● OPDRACHTEN:
**a.** Met hoeveel maanden is de overdrachtstermijn volgens de brontekst verlengd?
**b.** Neem alstublieft het deel van de brontekst over van "Beoordeling door de" tot en met "van een rechtsmiddel?".

1. Eiser heeft op 18 juni 2022 een asielaanvraag ingediend. Op 27 juli 2022 heeft Polen ingestemd met de terugname van eiser. De staatssecretaris heeft de aanvraag bij besluit van 5 december 2022 niet in behandeling genomen omdat Polen verantwoordelijk is voor de behandeling daarvan. Hiertegen heeft eiser beroep ingesteld.
1.1.
Bij brief van 17 januari 2024 heeft de staatssecretaris aangegeven dat eiser op
12 januari 2024 met onbekende bestemming is vertrokken. Bij uitspraak van 9 februari 2024 heeft deze rechtbank, zittingsplaats Roermond, het tegen het besluit van 5 december 2022 ingestelde beroep niet-ontvankelijk verklaard vanwege het ontbreken van procesbelang. [1] Eiser heeft hiertegen geen hoger beroep ingesteld.
1.2.
Bij brief van 14 februari 2024 heeft de staatssecretaris vervolgens medegedeeld dat de overdrachtstermijn is verlengd met 18 maanden. [2] Tegen deze verlenging van de overdrachtstermijn heeft eiser beroep ingesteld waar deze uitspraak over gaat.
1.3
De staatssecretaris heeft hierop bij brief van 27 maart 2024 gereageerd.
1.4.
De rechtbank heeft partijen laten weten dat zij een zitting niet nodig vindt en gevraagd of zij het daarmee eens zijn. Omdat partijen daarna niet om een zitting hebben gevraagd, heeft de rechtbank het onderzoek gesloten en de zaak niet behandeld op een zitting. [3]

Beoordeling door de rechtbank

2. De Afdeling bestuursrechtspraak van de Raad van State heeft in haar uitspraak van 14 december 2022 geoordeeld dat het verlengen van de overdrachtstermijn een besluit is in de zin van artikel 1:3 van de Algemene wet bestuursrecht (Awb). Dat betekent dat tegen de verlenging van de overdrachtstermijn beroep kan worden ingesteld. [4]
3. De rechtbank beoordeelt daarom in deze uitspraak het beroep van eiser tegen de verlenging van de overdrachtstermijn. Zij doet dat aan de hand van de beroepsgronden van eiser.
4. Het beroep is ongegrond. De rechtbank legt hierna uit hoe zij tot dit oordeel komt en wat de gevolgen daarvan zijn.
Moet het besluit tot verlenging van 14 februari 2024 worden vernietigd vanwege het ontbreken van een rechtsmiddel?
5. Eiser betoogt dat in het besluit van 14 februari 2024 ten onrechte geen rechtsmiddelenclausule is opgenomen en dat het besluit om die reden moet worden vernietigd.
5.1.

● GEGEVENS TER BEOORDELING:
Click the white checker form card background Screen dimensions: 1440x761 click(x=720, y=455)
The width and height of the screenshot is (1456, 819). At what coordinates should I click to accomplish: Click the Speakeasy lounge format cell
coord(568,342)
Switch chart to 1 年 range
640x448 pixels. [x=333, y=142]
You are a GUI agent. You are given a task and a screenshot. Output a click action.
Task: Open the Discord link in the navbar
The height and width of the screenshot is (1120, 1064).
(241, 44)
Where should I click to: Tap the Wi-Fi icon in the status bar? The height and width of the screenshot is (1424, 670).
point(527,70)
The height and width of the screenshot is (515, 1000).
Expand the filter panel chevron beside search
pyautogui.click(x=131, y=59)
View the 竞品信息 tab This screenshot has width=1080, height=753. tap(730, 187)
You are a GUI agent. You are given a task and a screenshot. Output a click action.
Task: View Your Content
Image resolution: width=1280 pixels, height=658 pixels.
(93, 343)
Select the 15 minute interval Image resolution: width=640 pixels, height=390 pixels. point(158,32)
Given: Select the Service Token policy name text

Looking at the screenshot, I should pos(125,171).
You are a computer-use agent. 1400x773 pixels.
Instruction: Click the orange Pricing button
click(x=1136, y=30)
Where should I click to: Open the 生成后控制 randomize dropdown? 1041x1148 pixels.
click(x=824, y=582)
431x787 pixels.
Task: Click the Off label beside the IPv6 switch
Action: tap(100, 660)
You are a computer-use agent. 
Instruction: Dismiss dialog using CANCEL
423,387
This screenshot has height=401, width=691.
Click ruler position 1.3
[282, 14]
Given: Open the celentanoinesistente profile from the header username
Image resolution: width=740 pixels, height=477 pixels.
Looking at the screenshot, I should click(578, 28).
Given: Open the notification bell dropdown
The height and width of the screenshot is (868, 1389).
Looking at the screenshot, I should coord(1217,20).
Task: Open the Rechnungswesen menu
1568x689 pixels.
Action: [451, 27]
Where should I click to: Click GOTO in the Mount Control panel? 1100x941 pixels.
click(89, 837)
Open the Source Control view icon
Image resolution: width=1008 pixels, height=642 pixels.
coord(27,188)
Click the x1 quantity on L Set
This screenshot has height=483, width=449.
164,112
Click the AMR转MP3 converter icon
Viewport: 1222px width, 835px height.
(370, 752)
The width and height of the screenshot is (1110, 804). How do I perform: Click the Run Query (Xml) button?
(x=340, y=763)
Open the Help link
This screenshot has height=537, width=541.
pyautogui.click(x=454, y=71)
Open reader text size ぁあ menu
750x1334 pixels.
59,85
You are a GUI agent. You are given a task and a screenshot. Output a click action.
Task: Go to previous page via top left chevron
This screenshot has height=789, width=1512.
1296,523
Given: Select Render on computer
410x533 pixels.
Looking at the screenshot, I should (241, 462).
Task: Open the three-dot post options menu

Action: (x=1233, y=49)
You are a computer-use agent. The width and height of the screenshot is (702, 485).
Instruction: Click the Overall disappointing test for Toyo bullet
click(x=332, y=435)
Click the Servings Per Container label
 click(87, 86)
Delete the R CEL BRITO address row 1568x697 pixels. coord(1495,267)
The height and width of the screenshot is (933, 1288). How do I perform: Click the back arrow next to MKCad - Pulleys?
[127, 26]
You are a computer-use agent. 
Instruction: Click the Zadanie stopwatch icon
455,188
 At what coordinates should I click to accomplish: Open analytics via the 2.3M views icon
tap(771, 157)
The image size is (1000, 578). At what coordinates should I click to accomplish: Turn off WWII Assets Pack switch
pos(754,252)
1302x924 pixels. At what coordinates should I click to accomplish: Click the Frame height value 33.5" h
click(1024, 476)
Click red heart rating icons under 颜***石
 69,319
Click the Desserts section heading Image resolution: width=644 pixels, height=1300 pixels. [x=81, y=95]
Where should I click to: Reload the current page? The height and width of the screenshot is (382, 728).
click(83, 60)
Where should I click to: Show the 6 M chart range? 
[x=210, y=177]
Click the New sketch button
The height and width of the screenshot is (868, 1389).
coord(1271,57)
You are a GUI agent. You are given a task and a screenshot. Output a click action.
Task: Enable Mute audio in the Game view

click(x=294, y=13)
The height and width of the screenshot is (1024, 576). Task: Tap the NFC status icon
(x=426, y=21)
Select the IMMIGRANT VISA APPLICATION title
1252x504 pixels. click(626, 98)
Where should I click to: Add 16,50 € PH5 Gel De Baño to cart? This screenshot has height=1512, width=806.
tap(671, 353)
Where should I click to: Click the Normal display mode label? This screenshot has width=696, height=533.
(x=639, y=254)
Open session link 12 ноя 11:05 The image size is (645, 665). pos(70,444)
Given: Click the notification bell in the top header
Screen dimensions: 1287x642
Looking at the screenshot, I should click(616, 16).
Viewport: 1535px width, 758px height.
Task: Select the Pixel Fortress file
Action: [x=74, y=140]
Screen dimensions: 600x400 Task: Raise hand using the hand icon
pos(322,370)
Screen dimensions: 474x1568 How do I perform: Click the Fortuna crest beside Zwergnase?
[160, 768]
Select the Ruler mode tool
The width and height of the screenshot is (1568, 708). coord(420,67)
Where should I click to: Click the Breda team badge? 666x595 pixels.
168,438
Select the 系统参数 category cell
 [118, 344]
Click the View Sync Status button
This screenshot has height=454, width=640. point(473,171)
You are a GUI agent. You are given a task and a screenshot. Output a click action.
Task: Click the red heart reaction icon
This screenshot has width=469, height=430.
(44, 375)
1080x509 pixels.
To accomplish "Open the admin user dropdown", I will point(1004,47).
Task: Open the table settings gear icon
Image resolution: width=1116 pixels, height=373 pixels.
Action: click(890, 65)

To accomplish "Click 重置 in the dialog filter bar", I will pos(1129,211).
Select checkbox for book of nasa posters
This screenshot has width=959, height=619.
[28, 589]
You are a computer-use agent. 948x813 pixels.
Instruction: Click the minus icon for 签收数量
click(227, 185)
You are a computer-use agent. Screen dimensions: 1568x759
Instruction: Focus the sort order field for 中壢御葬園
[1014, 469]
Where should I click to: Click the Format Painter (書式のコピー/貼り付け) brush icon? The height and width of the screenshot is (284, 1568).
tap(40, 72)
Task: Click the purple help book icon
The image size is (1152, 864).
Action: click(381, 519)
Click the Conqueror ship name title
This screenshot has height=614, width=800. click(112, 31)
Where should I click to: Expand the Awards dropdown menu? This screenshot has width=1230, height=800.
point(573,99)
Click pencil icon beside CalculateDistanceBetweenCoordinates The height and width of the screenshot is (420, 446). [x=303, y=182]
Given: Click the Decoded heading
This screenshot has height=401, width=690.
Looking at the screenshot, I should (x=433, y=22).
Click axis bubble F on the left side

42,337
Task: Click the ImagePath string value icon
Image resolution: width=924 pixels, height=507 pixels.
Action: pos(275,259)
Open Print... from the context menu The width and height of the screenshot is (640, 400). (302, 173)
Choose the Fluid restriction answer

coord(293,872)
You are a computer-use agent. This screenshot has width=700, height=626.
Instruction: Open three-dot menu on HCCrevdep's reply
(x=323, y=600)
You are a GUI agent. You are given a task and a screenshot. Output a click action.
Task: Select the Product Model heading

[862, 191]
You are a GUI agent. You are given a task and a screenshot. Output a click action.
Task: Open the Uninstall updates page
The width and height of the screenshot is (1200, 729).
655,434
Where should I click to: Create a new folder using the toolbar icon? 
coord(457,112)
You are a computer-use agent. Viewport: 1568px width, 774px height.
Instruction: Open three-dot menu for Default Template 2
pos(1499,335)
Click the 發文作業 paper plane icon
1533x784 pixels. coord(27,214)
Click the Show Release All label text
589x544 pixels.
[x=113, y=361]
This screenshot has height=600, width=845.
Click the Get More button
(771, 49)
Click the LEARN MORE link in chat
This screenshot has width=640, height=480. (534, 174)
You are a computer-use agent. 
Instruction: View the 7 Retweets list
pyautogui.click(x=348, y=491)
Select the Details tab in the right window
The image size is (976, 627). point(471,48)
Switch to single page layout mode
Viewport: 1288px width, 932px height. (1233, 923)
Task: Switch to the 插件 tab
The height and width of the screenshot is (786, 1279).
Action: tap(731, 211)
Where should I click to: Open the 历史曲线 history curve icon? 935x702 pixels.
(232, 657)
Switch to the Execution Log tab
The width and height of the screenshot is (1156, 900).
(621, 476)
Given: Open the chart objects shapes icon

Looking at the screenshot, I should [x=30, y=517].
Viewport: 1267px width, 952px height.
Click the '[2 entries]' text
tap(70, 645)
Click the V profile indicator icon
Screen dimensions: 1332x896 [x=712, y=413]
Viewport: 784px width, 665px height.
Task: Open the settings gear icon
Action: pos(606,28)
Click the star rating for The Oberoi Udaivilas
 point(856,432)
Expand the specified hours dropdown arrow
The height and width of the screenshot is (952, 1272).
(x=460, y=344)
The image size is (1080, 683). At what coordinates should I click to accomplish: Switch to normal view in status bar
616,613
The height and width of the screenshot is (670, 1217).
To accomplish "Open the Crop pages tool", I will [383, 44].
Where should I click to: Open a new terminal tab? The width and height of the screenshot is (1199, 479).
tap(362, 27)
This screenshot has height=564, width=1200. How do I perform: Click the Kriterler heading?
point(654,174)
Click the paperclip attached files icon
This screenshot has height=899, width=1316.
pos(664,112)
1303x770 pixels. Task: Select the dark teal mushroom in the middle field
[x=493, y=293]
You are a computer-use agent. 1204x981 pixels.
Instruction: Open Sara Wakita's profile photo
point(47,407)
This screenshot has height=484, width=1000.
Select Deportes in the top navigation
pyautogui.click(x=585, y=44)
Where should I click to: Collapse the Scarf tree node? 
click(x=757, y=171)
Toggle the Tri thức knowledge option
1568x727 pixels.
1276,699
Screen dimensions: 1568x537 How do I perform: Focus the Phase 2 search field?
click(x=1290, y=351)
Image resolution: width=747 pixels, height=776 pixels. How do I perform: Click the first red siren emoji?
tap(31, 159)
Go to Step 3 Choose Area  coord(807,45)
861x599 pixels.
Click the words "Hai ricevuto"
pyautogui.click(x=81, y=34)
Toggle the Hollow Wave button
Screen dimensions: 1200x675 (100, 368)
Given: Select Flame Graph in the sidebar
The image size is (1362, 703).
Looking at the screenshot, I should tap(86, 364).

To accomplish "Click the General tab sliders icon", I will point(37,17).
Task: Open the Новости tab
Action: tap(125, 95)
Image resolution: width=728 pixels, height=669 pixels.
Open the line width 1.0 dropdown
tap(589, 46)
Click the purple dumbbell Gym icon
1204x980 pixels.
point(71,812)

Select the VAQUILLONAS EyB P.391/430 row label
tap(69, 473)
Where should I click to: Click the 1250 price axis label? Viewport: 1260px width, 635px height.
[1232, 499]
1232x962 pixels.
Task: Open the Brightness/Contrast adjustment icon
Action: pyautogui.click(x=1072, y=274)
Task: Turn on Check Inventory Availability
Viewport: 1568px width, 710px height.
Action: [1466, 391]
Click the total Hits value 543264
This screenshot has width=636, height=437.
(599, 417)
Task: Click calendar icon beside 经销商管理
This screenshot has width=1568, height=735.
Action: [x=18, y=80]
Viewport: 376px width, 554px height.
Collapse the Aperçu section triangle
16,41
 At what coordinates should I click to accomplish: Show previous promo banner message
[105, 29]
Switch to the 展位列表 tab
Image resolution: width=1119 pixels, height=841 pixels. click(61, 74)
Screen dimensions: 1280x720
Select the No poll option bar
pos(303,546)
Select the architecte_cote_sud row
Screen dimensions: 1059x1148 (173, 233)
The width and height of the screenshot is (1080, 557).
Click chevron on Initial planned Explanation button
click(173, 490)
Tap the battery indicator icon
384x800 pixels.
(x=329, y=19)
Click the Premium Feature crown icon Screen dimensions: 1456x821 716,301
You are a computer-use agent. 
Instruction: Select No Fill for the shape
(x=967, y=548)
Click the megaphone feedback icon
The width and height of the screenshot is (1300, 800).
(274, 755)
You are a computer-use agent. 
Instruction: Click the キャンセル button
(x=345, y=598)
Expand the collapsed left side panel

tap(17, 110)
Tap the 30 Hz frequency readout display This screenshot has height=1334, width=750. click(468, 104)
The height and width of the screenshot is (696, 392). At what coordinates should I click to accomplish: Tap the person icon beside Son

● ANTWOORDEN:
**a.** Met 18 maanden.

**b.**
Beoordeling door de rechtbank

2. De Afdeling bestuursrechtspraak van de Raad van State heeft in haar uitspraak van 14 december 2022 geoordeeld dat het verlengen van de overdrachtstermijn een besluit is in de zin van artikel 1:3 van de Algemene wet bestuursrecht (Awb). Dat betekent dat tegen de verlenging van de overdrachtstermijn beroep kan worden ingesteld. [4]
3. De rechtbank beoordeelt daarom in deze uitspraak het beroep van eiser tegen de verlenging van de overdrachtstermijn. Zij doet dat aan de hand van de beroepsgronden van eiser.
4. Het beroep is ongegrond. De rechtbank legt hierna uit hoe zij tot dit oordeel komt en wat de gevolgen daarvan zijn.
Moet het besluit tot verlenging van 14 februari 2024 worden vernietigd vanwege het ontbreken van een rechtsmiddel?